Source document ▸
::::::
First, I noticed that the bottom part of the fraction, $x(x-1)$, is already factored! That makes it easier.
When you have a fraction like this, you can usually break it up into simpler fractions. Since the factors on the bottom are $x$ and $(x-1)$, I can write it like this:
$$\frac{1}{x(x-1)} = \frac{A}{x} + \frac{B}{x-1}$$
My goal is to find out what numbers 'A' and 'B' are.

To do that, I'll combine the fractions on the right side by finding a common bottom, which is $x(x-1)$:
$$\frac{A}{x} + \frac{B}{x-1} = \frac{A(x-1)}{x(x-1)} + \frac{Bx}{x(x-1)} = \frac{A(x-1) + Bx}{x(x-1)}$$
Now I have:
$$\frac{1}{x(x-1)} = \frac{A(x-1) + Bx}{x(x-1)}$$
Since the bottoms are the same, the tops (numerators) must be the same too!
So, $1 = A(x-1) + Bx$.

Now, to find A and B, I can pick some easy values for $x$:
1. **Let $x = 0$**:
Substitute $0$ into the equation:
$1 = A(0-1) + B(0)$
$1 = A(-1) + 0$
$1 = -A$
So, $A = -1$.

2. **Let $x = 1$**:
Substitute $1$ into the equation:
$1 = A(1-1) + B(1)$
$1 = A(0) + B$
$1 = 0 + B$
So, $B = 1$.

Now I know what A and B are! I just plug them back into my original setup:
$$\frac{1}{x(x-1)} = \frac{-1}{x} + \frac{1}{x-1}$$
It usually looks a bit nicer if you put the positive term first:
$$\frac{1}{x-1} - \frac{1}{x}$$
::::::
Tasks for this exercise ▸
1. In the worked solution above, what number does A turn out to be?
2. Repeat the passage of the worked solution above from "To do that, I'll" to "the same too!", word for word.

Provided data ▸
::::::
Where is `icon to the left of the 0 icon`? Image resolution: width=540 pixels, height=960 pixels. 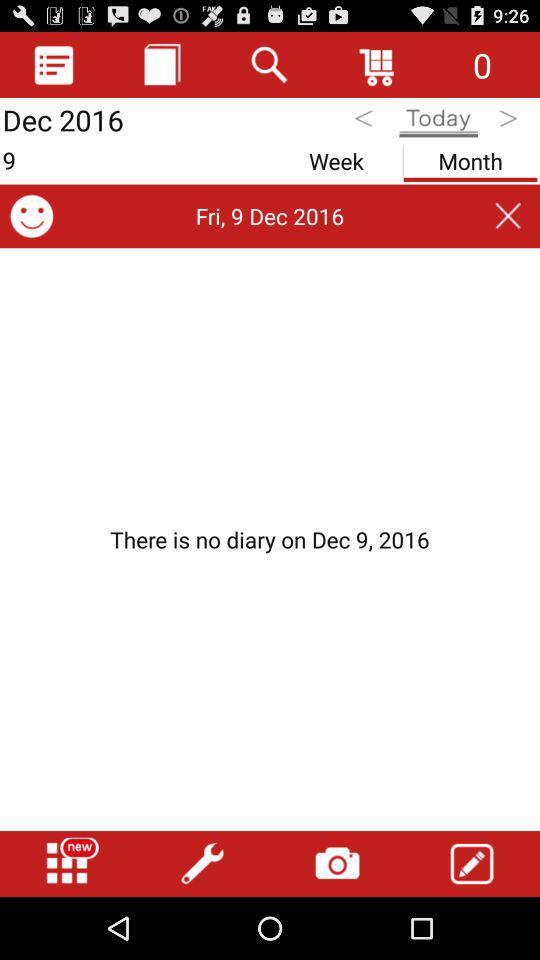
::::::
Answers for the tasks ▸
1. A is −1.

2.
To do that, I'll combine the fractions on the right side by finding a common bottom, which is $x(x-1)$:
$$\frac{A}{x} + \frac{B}{x-1} = \frac{A(x-1)}{x(x-1)} + \frac{Bx}{x(x-1)} = \frac{A(x-1) + Bx}{x(x-1)}$$
Now I have:
$$\frac{1}{x(x-1)} = \frac{A(x-1) + Bx}{x(x-1)}$$
Since the bottoms are the same, the tops (numerators) must be the same too!